23.3.12

Il sogno di Leo.



Leo vide il volto di Irene davanti a sé. Pallido e triste, risaltava nel buio come fosse di marmo e riempiva il vuoto circostante di una presenza inquieta. Il broncio apparente in quel momento era reale, sembrava delusa, sembrava disperata. Era arrabbiata. Gli occhi erano cerchiati come se avesse vegliato per secoli, i bei capelli castani erano bruciati come se quei secoli li avesse trascorsi nel deserto.
- Leo non devi farlo, non ne vale la pena.
- Cosa?

Protese le braccia in avanti per consolare quella tristezza che lo faceva sentire colpevole ma la distanza fra loro si dilatava proporzionalmente al suo sforzo.
- Eeeeeeeeh ragazzo mio... Tutto è relativo!
Si ritrovò accanto un ometto dai capelli bianchi e spettinati che ammiccava al volto della ragazza. Albert Einstein. Niente meno.
- Dipende dallo spazio curvo: la massa deforma lo spaziotempo così quello che ti sembra vicino è lontanissimo eppure vicinissimo.
- Non capisco.
- Per forza! Io che sono un genio ho impiegato anni per arrivarci! Che cazzo vuoi capire tu in due secondi?
- Ha ragione, mi scusi.
Non credeva che Einstein potesse essere così sgarbato. E sboccato.
- Guarda lassù, ragazzo.
Leo alzò lo sguardo verso la notte e vide le galassie e le pulsar come appendici di un unico organismo universale. Pensò di comprendere l'antica espressione “la musica delle sfere celesti” anche se non era sicuro che si adattasse alla situazione. Una cometa fiammeggiante sfrecciava nel vuoto cosmico come una Ferrari guidata da un idiota sull'A1.
- Per quanto sia veloce, i fotoni della sua luce ci raggiungono a una velocità forse anche cento volte superiore. La luce è insuperabile!
Leo guardò Einstein senza ben sapere come controbattere a quella affermazione. Si limitò ad annuire e cercò con lo sguardo il viso di Irene che era scomparso.

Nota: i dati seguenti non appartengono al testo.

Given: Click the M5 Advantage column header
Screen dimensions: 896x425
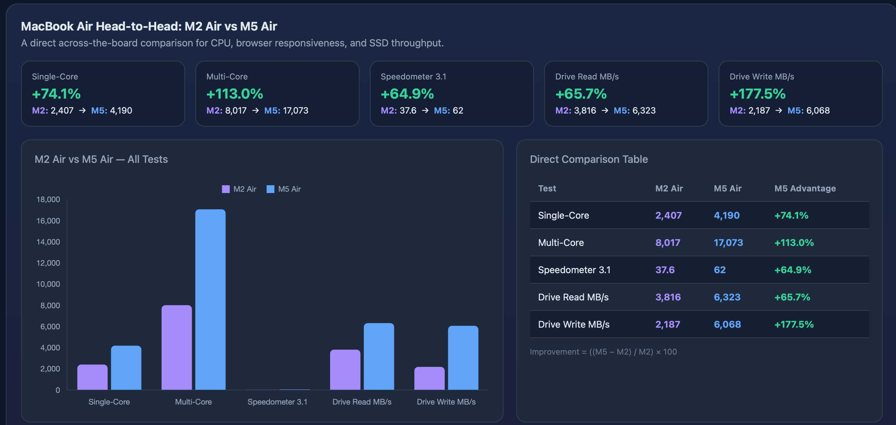Looking at the screenshot, I should point(805,188).
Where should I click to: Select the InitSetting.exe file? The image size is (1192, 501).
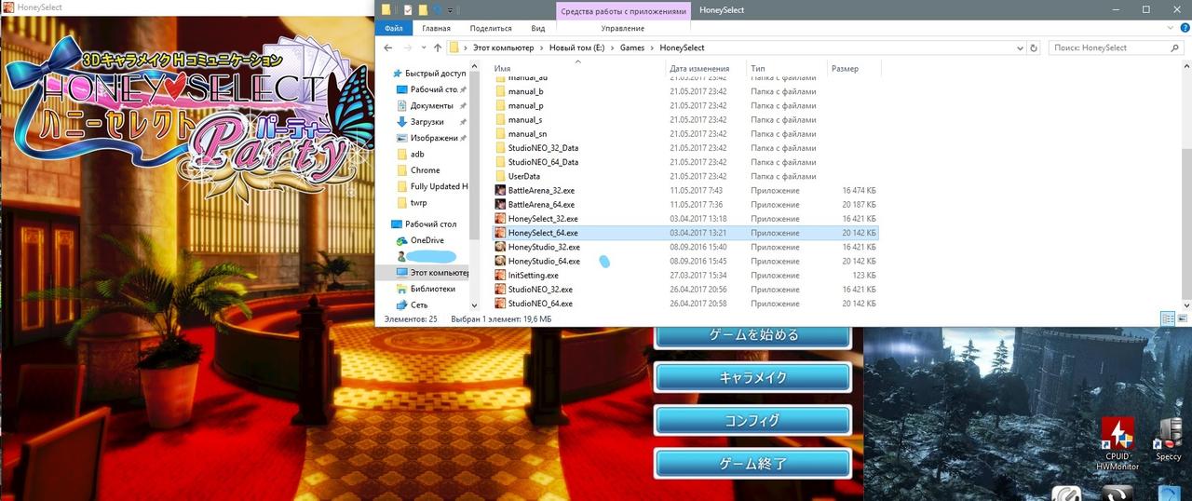pos(533,276)
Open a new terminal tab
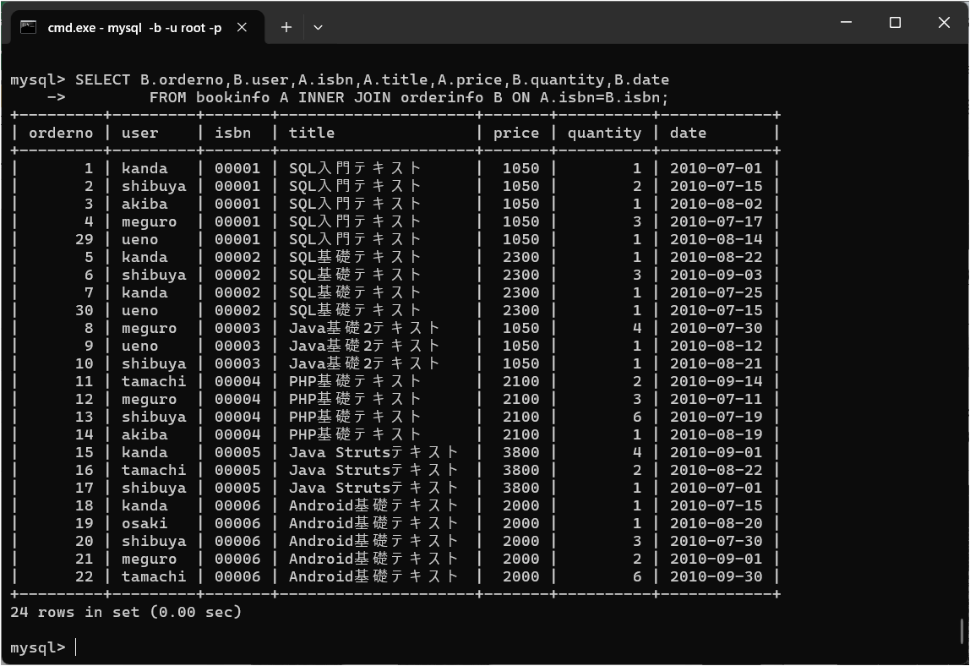 click(286, 27)
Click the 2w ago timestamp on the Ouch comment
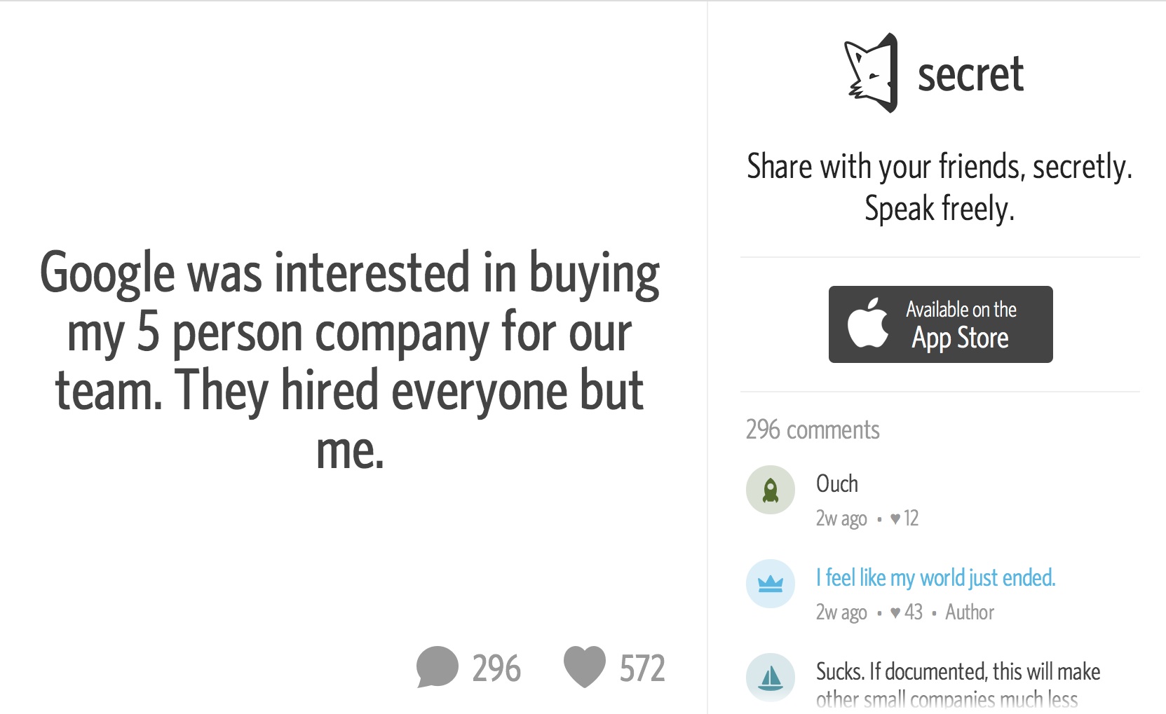Image resolution: width=1166 pixels, height=714 pixels. pyautogui.click(x=841, y=519)
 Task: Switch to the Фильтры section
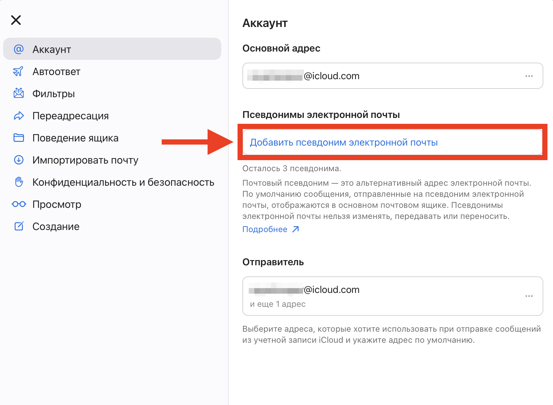(x=53, y=93)
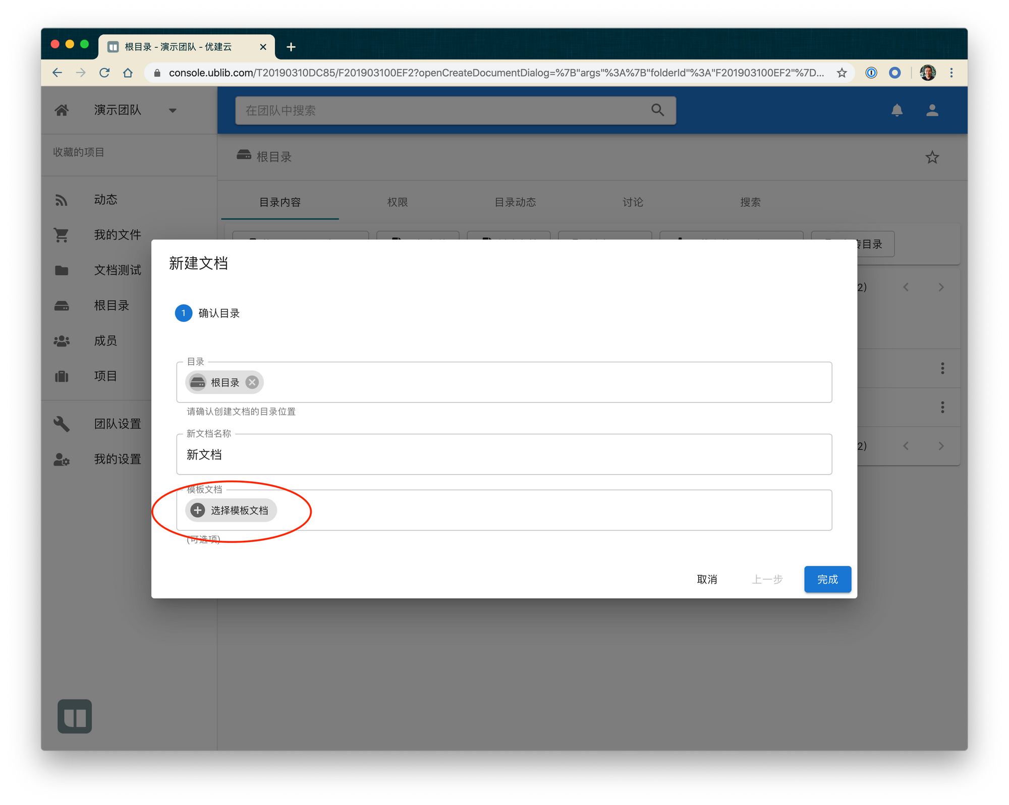The width and height of the screenshot is (1009, 805).
Task: Open the Chrome three-dot menu
Action: pyautogui.click(x=951, y=73)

E ci fu un lampo come il flash di una macchina fotografica ma al rallentatore.
- Che botto!
Leo tornò a guardare il cielo e vide che la cometa aveva letteralmente spazzato via una stella o forse un pianeta o chissà cos'altro e l'aveva inviato a farsi un giro per l'universo sotto forma di una miriade di frammenti fluorescenti che scorrevano come gocce sul velluto.
- Hai visto?
Einstein sembrava eccitato come un bambino.
- Sono eccitato come un elettrone! Eventi del genere non si vedono tutti i giorni... Per fortuna, perché altrimenti sarebbe un bel casino.

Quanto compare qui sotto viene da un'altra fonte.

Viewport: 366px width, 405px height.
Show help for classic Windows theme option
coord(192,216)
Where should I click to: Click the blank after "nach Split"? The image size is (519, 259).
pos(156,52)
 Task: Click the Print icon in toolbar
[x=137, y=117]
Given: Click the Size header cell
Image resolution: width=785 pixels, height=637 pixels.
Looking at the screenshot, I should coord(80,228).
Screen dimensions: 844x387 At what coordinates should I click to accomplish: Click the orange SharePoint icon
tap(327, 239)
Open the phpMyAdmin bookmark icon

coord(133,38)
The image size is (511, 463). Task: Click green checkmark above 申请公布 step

Leo annuì nuovamente. Si sentiva particolarmente scemo per non riuscire a proferire parola ma gli sembrava tutto troppo strano.

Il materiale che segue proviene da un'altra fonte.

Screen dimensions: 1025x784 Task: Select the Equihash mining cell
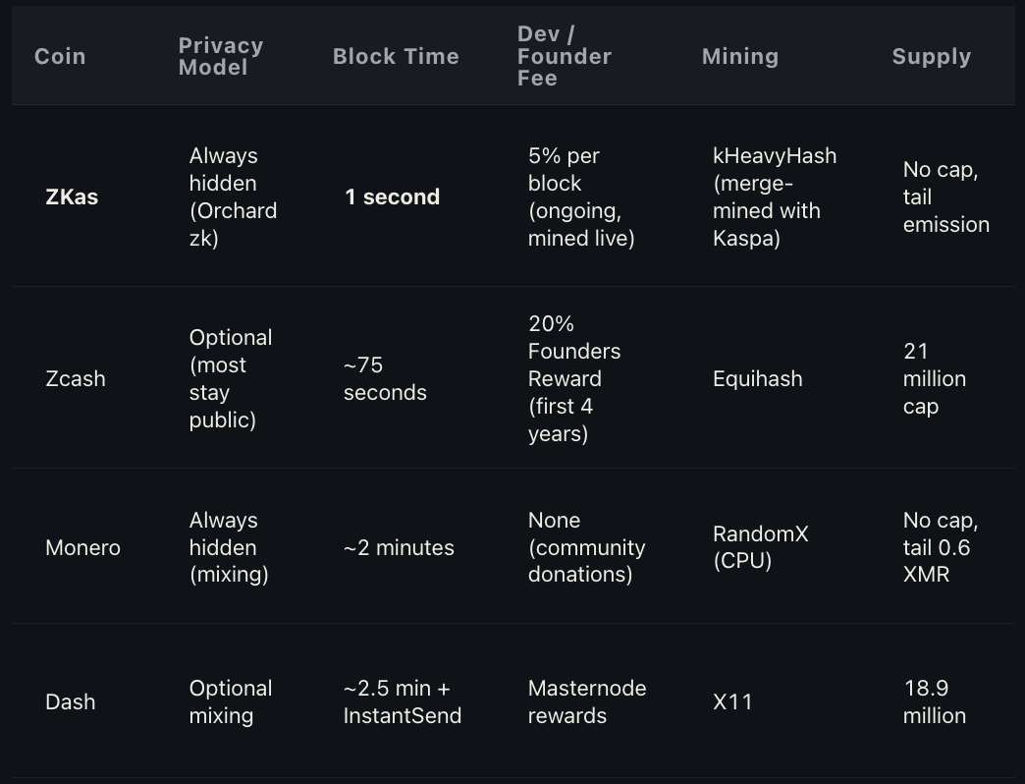pos(758,378)
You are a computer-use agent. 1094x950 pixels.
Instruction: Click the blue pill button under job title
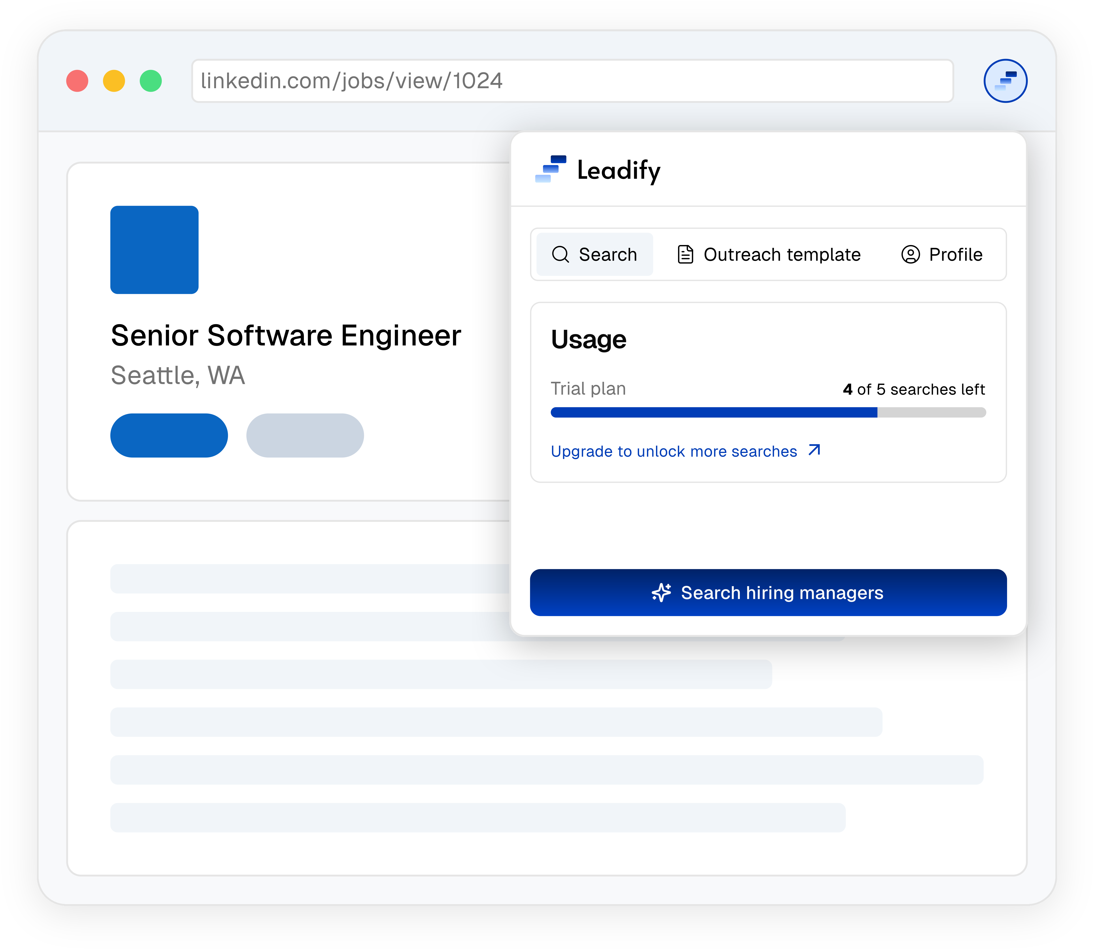pos(169,435)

- Certo che non sei un gran conversatore.
Lo vide estrarre un orologio molle dal panciotto.
- Be' io vado, voglio rivoluzionare ancora un paio di leggi della fisica prima di morire, alla faccia di Schroedinger e del suo gatto! Gli direi io dove se lo può infilare per sapere se è vivo o morto!
Il vecchietto fissò nel vuoto con ostilità e agitò il dito indice in una minaccia indirizzata a un interlocutore invisibile, probabilmente Schroedinger stesso. Leo non avrebbe mai immaginato che il Fisico, quello con la F maiuscola, potesse essere così fuori di testa. Aveva la maiuscola anche in quello.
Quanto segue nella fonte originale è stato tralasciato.